Sure. He says he was talking to the people who want to leave the city, who don’t want to shoulder their portion of the tax burden, but didn’t sound like an all-around “shove off”?

Let’s see… you already pay the highest property taxes in the state, your recycling and garbage sit on the curb so long it composts, the street medians can be mistaken for wildlife preserves and if you don’t want to pay any more, you should just leave? We don’t need you anymore?

First, we need everybody we can get. One way to solve the revenue problem—since it doesn’t look like we’ll be overhauling governance or funding structures anytime soon—is to increase the tax base by luring people here, not by telling them to leave.

Second, I don’t think we’ll be the ones leaving. With almost zero population growth, double the taxes in the city, and Herenton and school board member Sara Lewis on the welcome wagon, I’m not sure we could go even if we wanted to.

I went out with some girl-friends recently, and our usual chitchat took an unexpectedly ugly turn. We started talking local politics. Suddenly, we were growling, bloodthirsty wild animals. Our fangs were bared.
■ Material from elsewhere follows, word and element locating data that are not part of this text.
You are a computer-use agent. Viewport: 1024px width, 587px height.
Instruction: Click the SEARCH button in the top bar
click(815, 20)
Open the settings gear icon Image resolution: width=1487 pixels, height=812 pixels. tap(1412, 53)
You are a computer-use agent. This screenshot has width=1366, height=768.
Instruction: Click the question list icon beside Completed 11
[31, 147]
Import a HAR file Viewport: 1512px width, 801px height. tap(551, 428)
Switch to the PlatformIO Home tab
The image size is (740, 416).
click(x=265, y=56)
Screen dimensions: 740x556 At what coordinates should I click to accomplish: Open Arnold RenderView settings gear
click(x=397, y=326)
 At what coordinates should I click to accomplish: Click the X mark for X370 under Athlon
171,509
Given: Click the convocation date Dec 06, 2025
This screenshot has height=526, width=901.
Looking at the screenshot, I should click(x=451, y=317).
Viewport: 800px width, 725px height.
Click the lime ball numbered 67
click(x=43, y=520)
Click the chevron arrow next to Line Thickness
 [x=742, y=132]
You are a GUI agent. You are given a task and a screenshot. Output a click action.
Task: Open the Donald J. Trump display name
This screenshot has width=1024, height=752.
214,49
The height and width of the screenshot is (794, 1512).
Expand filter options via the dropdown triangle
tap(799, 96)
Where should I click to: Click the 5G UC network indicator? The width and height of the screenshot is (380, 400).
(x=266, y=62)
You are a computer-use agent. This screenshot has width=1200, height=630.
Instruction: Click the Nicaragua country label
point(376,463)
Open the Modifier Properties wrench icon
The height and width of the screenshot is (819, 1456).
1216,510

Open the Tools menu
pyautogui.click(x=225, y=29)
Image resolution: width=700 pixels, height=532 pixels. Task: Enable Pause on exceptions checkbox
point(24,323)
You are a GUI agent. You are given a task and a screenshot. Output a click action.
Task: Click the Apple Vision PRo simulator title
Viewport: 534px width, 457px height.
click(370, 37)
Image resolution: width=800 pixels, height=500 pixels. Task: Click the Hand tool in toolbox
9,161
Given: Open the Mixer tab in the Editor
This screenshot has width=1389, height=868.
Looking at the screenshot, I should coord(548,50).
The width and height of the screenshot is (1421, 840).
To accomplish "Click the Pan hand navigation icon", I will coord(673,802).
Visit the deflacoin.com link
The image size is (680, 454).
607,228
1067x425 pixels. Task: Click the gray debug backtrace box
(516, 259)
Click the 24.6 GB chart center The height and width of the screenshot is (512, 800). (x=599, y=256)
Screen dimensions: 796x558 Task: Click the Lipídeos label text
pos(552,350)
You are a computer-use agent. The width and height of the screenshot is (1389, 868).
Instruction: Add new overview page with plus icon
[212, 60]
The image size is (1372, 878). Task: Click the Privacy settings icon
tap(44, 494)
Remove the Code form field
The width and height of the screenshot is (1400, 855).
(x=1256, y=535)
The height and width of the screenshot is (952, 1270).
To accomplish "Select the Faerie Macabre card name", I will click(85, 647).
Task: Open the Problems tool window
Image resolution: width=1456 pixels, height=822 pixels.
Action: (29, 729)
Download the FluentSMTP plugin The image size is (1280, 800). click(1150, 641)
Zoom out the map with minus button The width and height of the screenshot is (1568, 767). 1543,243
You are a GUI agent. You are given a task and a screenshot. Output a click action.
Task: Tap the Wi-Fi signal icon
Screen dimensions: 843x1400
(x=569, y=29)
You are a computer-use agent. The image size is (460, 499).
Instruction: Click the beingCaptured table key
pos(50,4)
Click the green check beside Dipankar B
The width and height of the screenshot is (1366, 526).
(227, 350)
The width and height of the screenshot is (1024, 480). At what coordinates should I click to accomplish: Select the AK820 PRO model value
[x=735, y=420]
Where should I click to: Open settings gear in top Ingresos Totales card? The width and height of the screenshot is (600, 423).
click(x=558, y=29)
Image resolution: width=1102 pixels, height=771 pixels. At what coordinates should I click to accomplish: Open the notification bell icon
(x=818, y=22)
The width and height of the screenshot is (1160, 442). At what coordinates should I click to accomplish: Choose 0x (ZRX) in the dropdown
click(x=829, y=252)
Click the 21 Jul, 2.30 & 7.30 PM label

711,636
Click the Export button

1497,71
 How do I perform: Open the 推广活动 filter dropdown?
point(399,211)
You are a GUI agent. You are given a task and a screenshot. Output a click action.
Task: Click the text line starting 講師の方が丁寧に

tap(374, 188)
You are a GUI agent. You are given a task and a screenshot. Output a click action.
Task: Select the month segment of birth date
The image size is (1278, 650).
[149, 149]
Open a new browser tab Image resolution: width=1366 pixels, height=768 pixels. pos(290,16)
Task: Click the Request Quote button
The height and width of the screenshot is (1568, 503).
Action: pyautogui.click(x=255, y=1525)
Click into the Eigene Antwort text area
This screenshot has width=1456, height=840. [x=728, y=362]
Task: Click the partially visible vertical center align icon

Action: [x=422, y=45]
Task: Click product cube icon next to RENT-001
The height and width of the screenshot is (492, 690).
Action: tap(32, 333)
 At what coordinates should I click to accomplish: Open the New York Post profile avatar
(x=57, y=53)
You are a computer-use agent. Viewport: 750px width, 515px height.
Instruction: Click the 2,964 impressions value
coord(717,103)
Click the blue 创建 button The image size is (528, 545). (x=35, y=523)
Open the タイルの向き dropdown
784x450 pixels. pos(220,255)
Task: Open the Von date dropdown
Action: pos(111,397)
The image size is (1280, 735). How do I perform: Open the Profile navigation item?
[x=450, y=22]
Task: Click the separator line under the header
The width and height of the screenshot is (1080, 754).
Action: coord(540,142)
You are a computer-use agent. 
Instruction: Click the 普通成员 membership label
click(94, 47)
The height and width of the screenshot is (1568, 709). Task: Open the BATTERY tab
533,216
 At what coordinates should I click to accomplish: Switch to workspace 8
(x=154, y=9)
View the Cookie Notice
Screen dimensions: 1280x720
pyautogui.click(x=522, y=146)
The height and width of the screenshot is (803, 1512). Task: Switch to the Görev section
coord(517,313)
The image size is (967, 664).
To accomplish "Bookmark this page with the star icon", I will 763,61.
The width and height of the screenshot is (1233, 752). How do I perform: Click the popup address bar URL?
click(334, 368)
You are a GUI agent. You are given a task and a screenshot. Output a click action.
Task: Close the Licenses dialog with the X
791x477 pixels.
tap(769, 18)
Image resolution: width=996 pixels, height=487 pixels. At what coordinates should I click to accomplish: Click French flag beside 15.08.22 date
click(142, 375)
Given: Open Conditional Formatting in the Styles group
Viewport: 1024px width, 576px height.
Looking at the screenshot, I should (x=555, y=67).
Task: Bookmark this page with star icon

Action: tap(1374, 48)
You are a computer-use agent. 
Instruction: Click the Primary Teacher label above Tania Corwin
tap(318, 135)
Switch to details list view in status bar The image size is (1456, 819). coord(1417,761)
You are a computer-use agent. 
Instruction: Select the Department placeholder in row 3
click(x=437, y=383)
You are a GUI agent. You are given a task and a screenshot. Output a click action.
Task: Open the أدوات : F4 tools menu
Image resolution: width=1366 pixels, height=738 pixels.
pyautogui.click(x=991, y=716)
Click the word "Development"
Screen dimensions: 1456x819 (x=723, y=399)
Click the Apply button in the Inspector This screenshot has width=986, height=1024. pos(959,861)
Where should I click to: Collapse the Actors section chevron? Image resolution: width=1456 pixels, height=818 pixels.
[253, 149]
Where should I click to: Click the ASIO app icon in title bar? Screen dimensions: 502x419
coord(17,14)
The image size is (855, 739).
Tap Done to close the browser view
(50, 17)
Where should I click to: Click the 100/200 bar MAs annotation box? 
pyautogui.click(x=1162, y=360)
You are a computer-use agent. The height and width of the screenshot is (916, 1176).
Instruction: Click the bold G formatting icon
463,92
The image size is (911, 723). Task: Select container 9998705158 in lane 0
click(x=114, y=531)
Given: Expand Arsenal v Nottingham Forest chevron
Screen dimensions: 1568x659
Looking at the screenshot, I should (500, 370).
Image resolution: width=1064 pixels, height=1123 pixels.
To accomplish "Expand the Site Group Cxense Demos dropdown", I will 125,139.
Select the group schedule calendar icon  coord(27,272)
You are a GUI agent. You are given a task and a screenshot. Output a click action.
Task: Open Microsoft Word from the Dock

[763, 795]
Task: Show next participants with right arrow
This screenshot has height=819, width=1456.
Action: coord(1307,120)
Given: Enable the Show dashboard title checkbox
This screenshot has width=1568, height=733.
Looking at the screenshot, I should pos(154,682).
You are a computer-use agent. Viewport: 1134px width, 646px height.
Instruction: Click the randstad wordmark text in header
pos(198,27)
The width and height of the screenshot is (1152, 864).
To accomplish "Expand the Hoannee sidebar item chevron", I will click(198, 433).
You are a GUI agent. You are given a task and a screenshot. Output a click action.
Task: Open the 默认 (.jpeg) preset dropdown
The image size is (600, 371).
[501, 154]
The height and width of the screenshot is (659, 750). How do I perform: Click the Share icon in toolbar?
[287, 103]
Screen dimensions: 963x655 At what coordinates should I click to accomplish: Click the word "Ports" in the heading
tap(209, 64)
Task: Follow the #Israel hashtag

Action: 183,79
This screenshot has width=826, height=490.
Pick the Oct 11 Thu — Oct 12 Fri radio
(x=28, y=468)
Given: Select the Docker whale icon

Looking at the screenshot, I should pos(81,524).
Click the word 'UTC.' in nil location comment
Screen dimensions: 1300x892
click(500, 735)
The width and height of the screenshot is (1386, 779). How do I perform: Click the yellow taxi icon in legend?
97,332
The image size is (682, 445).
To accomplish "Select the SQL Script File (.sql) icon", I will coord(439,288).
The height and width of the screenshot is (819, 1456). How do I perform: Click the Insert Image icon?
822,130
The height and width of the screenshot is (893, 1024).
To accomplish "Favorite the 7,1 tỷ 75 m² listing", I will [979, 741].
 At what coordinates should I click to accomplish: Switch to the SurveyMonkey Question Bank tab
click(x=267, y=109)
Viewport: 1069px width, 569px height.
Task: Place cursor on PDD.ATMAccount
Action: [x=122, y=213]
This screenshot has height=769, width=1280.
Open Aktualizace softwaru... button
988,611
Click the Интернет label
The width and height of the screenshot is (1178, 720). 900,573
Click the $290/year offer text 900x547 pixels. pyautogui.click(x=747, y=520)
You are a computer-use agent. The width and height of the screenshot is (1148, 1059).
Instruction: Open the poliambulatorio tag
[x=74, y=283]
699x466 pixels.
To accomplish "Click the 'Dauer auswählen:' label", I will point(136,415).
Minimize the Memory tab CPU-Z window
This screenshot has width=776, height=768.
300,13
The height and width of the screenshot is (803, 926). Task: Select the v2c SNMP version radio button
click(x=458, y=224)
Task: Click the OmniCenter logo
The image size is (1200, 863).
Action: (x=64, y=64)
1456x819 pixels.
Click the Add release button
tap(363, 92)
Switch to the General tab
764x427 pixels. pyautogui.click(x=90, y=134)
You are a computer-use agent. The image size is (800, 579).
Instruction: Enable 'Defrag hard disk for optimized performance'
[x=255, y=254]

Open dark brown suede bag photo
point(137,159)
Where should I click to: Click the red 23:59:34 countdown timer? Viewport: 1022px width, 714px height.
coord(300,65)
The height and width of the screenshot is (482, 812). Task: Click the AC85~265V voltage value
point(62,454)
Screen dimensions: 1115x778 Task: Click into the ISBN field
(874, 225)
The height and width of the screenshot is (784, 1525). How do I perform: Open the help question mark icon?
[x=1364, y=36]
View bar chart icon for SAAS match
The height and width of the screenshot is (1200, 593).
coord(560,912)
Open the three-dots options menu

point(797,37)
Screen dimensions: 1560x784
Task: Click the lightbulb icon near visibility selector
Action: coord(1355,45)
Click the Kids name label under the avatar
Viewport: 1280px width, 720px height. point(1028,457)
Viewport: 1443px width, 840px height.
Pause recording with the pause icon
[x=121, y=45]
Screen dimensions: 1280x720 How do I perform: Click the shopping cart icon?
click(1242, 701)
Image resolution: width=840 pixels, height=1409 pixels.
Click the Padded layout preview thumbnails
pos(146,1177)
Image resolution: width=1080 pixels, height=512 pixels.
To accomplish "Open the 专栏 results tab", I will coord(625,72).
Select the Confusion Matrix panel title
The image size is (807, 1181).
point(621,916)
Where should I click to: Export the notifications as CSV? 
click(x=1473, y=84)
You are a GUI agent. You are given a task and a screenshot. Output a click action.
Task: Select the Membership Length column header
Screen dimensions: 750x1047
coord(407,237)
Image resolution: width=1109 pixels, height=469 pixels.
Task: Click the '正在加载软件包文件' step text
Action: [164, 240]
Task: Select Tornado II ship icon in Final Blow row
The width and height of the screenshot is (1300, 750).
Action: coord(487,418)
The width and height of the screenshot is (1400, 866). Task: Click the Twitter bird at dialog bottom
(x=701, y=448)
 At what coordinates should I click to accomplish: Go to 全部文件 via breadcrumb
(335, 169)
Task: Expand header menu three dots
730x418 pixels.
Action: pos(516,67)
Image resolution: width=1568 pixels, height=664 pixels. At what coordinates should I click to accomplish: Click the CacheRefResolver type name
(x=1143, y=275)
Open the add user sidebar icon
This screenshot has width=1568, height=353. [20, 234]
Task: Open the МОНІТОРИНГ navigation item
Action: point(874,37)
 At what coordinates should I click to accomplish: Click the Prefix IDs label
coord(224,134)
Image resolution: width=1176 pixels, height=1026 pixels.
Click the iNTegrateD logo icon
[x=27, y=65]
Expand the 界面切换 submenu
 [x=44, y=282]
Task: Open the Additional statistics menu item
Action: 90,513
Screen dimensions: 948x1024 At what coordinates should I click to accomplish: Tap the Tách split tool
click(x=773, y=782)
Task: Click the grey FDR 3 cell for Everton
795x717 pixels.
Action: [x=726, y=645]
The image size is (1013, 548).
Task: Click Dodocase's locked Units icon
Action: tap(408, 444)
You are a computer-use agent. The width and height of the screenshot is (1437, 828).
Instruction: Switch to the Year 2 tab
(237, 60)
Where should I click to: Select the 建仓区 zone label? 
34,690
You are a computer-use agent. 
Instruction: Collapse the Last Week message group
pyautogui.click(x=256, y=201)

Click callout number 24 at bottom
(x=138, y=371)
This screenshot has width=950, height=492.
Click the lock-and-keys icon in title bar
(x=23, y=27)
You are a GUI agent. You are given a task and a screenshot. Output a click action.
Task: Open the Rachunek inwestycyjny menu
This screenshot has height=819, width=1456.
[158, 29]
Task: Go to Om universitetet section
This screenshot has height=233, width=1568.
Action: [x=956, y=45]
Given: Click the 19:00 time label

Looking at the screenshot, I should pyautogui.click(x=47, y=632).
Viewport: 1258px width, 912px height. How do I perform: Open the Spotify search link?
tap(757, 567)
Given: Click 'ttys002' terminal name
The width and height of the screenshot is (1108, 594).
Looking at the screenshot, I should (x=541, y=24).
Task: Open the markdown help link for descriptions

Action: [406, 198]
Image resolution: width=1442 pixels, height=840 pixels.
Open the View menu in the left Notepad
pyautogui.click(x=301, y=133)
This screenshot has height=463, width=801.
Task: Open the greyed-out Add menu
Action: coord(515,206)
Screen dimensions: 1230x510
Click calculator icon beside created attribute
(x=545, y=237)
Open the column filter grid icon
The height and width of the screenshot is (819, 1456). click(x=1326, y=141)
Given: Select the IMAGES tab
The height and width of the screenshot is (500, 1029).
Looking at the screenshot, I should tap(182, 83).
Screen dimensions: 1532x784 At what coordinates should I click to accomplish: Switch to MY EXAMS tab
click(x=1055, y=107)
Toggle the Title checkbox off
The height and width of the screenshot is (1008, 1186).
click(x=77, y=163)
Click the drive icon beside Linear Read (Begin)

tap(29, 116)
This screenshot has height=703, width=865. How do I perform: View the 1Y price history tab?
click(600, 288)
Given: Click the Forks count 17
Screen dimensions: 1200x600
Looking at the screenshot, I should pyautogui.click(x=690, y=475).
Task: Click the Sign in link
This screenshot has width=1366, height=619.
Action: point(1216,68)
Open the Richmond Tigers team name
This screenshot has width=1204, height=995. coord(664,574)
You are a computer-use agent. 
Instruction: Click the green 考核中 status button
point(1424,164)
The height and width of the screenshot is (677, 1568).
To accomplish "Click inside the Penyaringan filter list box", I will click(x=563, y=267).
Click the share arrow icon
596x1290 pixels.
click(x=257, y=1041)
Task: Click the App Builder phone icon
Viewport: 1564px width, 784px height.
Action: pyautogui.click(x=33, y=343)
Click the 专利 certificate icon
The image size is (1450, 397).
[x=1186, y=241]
Our waiter took one look at us and ran for his life.

It’s not entirely the mayor’s fault, but the overall situation is so frustrating. Herenton can crib all the speeches he wants—“I want to encourage citizens to ask ‘What can I do for my city’” was part of his remarks last week—but if he doesn’t show respect to the people in the community, he can’t be our leader.

In the budget presentation, Herenton said that if we approve a 54 cent tax increase this year, we’ll be good through 2008. But this is 2006. So we’re what? Getting 2007 off? Probably 2008? Gee, thanks.

With a CPA sitting nearby, the City Council began budget hearings Monday. The council isn’t sold on the 54-cent increase, and though the mayor said the city’s budget problem was one of revenue, members of the council acknowledged that management played a part.

“I’m not going to mislead you and I’m not going to mislead the public,” said TaJuan Stout Mitchell. “We do have some management problems.”

In an attempt to find additional revenue, Budget Committee chairman Mitchell has scheduled meetings to review the payment-in-lieu-of-taxes (PILOT) program, as well as fees that haven’t increased in the past 10 years.

But it was during a discussion about debt service that council members started raising some interesting questions. Councilman E.C. Jones wondered why interest on investments for 2005 was forecast at $184,369 but budgeted at $2,851,906. In the proposed 2006 budget, that number is only $61,593. And the actual interest paid in 2004 was $174,387.

“I wouldn’t say [the $2 million] was incorrect,” said finance director Charles Williamson. “I would say its cautiously optimistic.”

The city’s ratio of debt service to general expenditures was about 17 percent in 2004 and in the last 10 years has never been lower than 16.4 percent. But the city’s official policy is to keep that ratio under 15 percent.

Though staff suggested that the amount of property taxes going to debt service should be increased, council members thought that maybe the city needed to decrease the number of capital projects.

“We didn’t used to be as aggressive with our capital projects. We need to stay within our debt service policy, “ said Carol Chumney. “Why have it if we’re not going to follow it?”

As many of my friends and I were scaring off our waiter the other night, we talked about other politicians who might run for mayor. Not completely satisfied with the choices, we started talking about who else might make a good politician. And I know we’re not the only ones considering it.

The mayor said he would be willing to pay for the 54 cent tax hike. It looks like he just might.